Exercise details =>
Below are the entries. Transcribe exactly the lines from the one with "Task: Set zoom to 1:1 scale" through the one with "Task: Open the TV desktop shortcut icon", ends included, and leave out all others.

Stored data entries =>
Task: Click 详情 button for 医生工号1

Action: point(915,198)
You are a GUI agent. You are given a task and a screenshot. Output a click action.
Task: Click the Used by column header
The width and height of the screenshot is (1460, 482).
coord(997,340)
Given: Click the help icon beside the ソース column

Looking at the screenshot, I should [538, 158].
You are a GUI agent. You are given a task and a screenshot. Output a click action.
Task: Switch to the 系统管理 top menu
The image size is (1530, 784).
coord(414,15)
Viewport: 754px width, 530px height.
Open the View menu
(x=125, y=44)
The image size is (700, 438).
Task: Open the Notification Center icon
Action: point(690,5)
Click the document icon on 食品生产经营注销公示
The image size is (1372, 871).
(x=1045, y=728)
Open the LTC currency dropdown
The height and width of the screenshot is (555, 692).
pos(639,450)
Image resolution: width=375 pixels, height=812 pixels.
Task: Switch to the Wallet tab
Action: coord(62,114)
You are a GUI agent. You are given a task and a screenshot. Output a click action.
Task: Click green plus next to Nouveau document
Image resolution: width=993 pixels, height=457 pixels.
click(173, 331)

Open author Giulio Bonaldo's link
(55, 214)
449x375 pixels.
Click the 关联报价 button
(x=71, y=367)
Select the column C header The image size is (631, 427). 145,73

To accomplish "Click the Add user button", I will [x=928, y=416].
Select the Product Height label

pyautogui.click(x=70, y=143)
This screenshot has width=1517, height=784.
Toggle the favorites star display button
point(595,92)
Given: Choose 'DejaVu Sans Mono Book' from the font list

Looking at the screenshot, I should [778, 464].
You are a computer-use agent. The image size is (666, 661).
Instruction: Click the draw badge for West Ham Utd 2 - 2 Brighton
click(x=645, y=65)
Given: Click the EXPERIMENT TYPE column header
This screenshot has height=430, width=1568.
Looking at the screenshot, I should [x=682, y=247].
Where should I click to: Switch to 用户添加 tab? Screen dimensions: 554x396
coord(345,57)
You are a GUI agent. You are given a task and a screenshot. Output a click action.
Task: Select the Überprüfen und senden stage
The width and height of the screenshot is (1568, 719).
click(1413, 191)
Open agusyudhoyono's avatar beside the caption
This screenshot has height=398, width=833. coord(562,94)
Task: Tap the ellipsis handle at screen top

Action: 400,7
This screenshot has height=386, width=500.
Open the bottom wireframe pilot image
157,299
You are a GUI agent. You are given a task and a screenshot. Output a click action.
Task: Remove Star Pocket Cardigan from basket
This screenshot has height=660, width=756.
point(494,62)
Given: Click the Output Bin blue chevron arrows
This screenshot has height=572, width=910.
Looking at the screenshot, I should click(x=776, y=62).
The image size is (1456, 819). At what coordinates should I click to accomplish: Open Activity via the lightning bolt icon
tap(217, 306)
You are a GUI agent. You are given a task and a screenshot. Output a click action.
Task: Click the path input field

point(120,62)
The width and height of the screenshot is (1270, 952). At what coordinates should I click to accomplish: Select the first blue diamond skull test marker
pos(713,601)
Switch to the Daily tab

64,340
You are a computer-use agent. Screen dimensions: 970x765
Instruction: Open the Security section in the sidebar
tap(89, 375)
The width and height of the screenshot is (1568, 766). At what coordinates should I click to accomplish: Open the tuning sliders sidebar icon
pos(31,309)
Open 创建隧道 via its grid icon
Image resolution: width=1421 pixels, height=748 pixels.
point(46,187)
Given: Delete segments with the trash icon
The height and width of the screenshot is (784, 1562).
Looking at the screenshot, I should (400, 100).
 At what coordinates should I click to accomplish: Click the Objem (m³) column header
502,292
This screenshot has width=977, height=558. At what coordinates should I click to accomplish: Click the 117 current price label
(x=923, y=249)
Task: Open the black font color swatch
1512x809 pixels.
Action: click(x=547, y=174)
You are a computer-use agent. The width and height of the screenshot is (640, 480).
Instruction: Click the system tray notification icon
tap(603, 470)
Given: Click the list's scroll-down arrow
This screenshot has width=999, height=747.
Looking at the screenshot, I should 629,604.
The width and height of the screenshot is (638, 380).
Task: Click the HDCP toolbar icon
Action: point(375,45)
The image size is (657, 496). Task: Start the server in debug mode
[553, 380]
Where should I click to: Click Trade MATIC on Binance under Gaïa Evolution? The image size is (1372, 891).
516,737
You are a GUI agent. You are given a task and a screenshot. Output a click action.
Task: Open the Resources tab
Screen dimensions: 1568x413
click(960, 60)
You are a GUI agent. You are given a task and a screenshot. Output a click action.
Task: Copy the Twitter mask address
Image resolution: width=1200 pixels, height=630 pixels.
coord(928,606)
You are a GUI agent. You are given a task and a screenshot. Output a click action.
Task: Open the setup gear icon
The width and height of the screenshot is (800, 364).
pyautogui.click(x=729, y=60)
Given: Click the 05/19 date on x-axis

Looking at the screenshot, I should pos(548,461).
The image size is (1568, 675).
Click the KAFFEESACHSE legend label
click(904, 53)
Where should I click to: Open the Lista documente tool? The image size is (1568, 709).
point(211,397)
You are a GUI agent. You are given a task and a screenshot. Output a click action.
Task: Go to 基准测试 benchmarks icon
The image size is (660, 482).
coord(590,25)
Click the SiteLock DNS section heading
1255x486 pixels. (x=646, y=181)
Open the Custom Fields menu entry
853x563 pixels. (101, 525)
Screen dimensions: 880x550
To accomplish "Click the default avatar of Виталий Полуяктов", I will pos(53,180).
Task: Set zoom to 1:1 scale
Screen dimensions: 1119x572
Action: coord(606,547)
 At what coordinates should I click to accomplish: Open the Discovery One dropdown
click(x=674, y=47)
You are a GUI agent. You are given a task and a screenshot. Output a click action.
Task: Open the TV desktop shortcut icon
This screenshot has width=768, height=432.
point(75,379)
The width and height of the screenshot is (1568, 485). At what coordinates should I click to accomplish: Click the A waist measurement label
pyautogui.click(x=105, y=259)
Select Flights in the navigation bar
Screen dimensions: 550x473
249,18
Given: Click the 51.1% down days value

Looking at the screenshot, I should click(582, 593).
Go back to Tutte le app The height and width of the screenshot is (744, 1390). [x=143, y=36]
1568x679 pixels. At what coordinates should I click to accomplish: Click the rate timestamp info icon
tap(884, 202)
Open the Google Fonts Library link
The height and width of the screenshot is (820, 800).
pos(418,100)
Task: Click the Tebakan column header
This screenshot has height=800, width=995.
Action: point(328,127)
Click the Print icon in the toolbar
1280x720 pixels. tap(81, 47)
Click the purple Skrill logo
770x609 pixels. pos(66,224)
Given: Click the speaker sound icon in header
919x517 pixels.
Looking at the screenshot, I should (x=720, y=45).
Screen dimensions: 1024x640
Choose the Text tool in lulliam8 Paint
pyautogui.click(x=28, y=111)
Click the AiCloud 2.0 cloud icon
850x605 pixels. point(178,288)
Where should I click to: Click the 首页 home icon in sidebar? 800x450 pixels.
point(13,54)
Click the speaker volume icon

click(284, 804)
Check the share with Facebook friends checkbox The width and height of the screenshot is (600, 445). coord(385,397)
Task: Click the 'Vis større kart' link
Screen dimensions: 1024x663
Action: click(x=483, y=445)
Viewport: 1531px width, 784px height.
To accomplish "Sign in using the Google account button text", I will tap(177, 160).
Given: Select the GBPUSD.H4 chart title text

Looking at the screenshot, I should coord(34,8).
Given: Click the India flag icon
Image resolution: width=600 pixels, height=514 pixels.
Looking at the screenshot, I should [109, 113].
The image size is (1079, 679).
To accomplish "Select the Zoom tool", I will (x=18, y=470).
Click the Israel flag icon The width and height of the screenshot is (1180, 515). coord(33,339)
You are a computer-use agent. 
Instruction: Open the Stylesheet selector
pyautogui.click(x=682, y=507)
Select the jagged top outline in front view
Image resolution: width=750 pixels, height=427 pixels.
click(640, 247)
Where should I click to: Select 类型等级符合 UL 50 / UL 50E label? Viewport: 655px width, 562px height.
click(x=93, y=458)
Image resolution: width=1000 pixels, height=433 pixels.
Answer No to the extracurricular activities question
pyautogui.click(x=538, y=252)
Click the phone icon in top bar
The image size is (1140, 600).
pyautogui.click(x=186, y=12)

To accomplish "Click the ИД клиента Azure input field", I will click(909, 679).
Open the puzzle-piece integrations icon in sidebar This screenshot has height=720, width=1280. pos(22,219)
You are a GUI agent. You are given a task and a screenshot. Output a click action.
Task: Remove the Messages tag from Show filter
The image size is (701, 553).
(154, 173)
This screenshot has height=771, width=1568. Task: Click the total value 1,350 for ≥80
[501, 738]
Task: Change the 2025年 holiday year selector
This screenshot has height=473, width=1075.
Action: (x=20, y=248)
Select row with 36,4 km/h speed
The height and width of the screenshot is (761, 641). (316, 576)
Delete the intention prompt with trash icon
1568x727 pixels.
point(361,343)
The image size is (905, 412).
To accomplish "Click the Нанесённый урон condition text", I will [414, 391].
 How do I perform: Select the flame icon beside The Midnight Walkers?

Result below =>
Task: Set zoom to 1:1 scale
Screen dimensions: 1119x572
Action: coord(606,547)
 At what coordinates should I click to accomplish: Open the Discovery One dropdown
click(x=674, y=47)
You are a GUI agent. You are given a task and a screenshot. Output a click action.
Task: Open the TV desktop shortcut icon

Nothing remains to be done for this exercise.